The Ad Metrics Mess
Nielsen//NetRatings took a step forward today in admitting an addiction to bad stuff: the page view. The rating service dropped the page view as the standard metric of measurement, because quite frankly, in the age of new kinds of technology like Ajax and RSS, the page view just doesn’t give you a good sense of what kind of audience you have.
I have been thinking about this this morning, and frankly, all this seems like is an interim step. Because in the place of the page view, Nielsen is defaulting to total number of minutes spent on a site. The new problems with this are obvious.

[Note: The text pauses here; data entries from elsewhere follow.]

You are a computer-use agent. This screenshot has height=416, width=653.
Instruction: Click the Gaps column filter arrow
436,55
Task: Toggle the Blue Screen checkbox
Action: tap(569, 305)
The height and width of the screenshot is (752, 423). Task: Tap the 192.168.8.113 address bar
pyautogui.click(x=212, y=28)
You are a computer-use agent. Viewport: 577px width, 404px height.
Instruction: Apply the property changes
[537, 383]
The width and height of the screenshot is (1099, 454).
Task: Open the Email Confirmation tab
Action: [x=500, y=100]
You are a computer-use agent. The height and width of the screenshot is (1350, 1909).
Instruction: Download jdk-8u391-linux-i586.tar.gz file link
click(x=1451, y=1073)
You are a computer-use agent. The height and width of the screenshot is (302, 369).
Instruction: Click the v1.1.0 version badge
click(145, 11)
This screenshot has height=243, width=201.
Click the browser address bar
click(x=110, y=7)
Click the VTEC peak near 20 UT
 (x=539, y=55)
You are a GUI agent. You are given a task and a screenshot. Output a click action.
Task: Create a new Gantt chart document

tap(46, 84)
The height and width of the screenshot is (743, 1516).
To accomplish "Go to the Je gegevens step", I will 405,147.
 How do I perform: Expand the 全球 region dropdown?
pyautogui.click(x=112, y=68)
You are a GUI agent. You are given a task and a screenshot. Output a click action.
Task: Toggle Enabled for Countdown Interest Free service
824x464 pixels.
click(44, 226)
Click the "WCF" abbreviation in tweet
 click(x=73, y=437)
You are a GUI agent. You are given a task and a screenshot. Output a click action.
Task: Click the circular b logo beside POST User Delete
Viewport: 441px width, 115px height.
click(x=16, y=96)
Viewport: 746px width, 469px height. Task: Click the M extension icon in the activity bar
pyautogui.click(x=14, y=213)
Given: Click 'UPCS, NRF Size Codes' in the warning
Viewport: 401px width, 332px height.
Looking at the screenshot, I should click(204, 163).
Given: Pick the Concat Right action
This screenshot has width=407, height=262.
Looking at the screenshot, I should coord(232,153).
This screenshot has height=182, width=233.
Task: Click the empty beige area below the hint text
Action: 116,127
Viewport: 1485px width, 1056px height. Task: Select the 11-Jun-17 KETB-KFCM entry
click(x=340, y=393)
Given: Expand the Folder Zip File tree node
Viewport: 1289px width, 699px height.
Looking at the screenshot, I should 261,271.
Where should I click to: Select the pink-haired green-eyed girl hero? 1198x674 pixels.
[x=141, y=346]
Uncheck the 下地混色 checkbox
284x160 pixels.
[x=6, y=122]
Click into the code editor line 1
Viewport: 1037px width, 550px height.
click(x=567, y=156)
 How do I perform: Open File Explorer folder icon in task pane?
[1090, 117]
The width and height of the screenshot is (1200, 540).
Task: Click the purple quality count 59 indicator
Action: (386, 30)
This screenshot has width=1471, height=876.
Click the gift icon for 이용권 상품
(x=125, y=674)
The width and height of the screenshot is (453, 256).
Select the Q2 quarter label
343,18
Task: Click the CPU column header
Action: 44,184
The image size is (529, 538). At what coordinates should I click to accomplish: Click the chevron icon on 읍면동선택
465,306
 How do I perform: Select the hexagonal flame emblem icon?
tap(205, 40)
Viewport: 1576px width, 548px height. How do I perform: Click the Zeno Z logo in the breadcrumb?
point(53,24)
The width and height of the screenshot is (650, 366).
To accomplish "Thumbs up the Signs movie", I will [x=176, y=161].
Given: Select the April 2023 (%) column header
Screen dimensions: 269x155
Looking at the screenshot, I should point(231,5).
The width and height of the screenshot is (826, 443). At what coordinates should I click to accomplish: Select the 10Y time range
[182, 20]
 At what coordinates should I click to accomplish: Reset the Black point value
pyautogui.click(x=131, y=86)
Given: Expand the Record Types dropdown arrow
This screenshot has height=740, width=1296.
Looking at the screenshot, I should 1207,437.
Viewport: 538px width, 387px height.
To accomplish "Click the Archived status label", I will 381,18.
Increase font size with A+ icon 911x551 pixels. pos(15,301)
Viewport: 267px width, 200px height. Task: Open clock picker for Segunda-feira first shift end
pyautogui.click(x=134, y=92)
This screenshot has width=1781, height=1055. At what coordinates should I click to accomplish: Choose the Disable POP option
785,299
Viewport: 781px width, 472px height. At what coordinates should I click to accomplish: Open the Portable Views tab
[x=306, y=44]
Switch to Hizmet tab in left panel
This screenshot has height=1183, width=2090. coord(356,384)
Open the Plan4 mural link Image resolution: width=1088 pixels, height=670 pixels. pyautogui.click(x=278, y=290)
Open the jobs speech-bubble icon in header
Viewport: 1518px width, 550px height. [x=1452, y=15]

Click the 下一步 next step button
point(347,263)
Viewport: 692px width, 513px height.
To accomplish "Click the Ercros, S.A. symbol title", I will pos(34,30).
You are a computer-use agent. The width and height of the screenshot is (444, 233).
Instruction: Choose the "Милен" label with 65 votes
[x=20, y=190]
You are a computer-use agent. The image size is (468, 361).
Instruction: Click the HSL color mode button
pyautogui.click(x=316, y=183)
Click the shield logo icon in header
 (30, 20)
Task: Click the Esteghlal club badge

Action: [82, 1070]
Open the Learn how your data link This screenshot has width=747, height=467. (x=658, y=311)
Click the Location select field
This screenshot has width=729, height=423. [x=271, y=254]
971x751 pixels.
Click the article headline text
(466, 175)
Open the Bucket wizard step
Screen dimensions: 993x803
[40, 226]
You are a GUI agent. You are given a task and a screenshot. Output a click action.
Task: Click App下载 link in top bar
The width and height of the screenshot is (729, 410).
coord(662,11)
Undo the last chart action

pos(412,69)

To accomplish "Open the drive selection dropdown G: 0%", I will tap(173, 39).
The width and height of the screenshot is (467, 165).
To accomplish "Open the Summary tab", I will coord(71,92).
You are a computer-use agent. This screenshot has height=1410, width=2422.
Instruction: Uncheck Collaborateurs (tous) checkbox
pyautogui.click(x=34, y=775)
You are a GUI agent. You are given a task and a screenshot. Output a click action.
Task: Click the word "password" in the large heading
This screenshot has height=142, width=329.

The reason these metrics came to be in the first place was in part because advertisers needed a way to figure out the popularity of a site. But let’s look at time spent. Some sites or services that you spend a lot of time on, Yahoo’s instant messaging, for instance, have proven to be lousy places to get any results for ads. Basing any advertising buys on time spent seems like a losing proposition.
So basically, Nielsen took a step into the unknown and probably knows it needs to come up with other measurements that really do show engagament that matters to advertisers.
All these confusion may seem to benefit Google, which sells ads based on clicks and so might have an argument for pushing for that as the standard metric. But it seems to me that that they also want out a measurement beyond clicks, given their push in banner advertising with the acquisition of DoubleClick.